The left-hander was named Texas’ player of the month by the media that covers the club, and the choice was an easy one. He went 11-for-11 in save chances, posted a 1.13 ERA, and gave up just two earned runs across 16 innings. In 12 appearances, he allowed six hits and four walks while striking out 19 hitters.
The results around him were just as striking. Texas went 11-1 in games he pitched, 11 of his 12 outings came without him allowing a run, and six of those appearances lasted more than one inning. That last part matters because it’s not common for a closer to handle that kind of workload - even if the Rangers would probably prefer not to ask for it too often.
When the final American League All-Star roster is announced next week, Latz should have a real case to be on it.

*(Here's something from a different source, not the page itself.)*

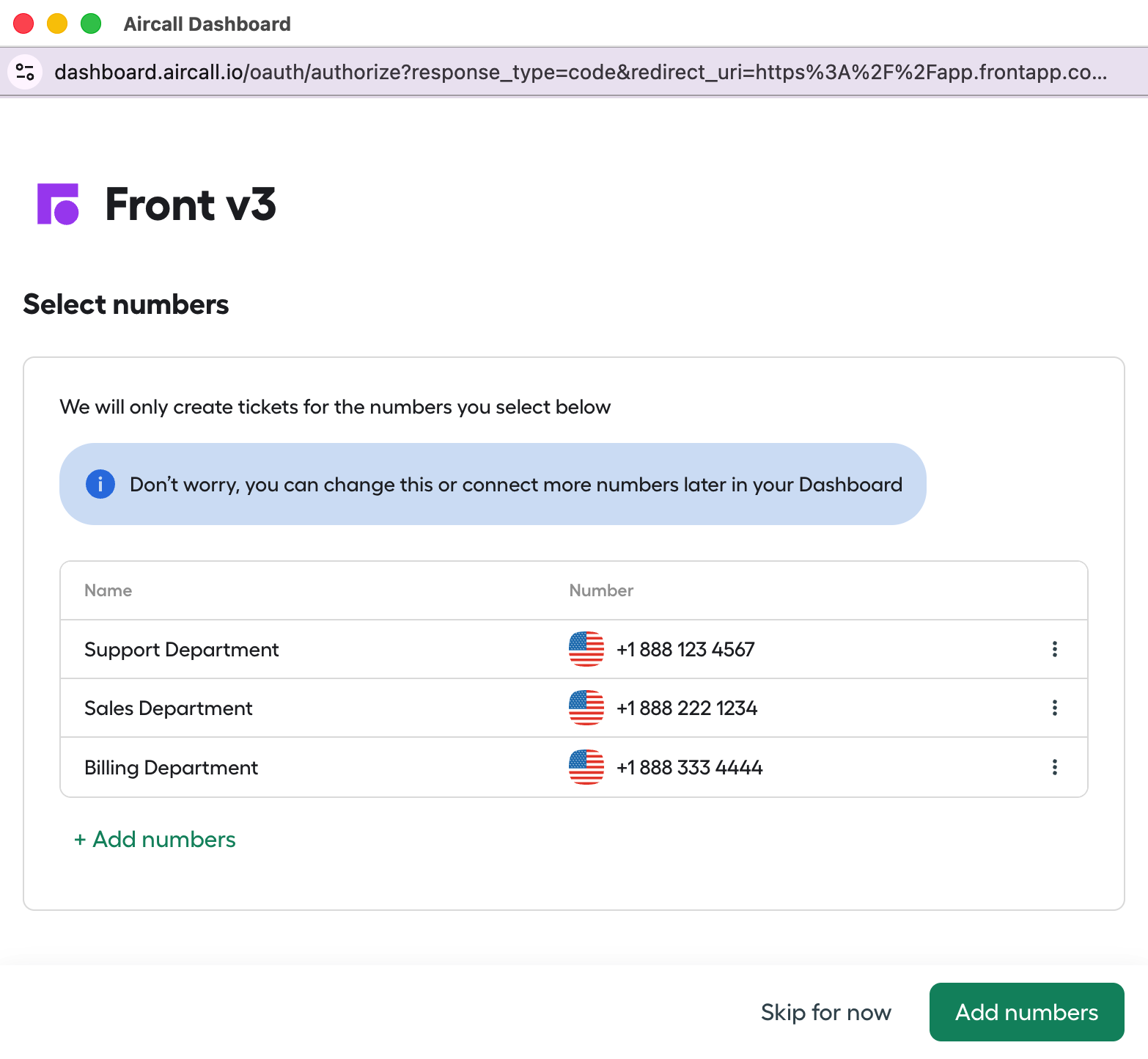The image size is (1148, 1059).
Task: Select the Billing Department row name
Action: click(x=171, y=768)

His month lines up with one of the more unexpected All-Star runs in Rangers history, one that came from Jeff Zimmerman in 1999.
According to the team’s official PR account on X (formerly Twitter), Latz became the fourth pitcher in Rangers history to throw at least 16 innings in a month while allowing four or fewer hits. The others were all relievers: Josh Sborz in 2023, Neftali Feliz in 2009 and Zimmerman in 1999.
Zimmerman is the cleanest comparison. He wasn’t a closer, and Latz wasn’t one when the season began.
Both ended up in a role they didn’t start with, and both made it impossible to ignore them. Zimmerman was so dominant as a rookie middle reliever that AL voters sent him to the All-Star Game.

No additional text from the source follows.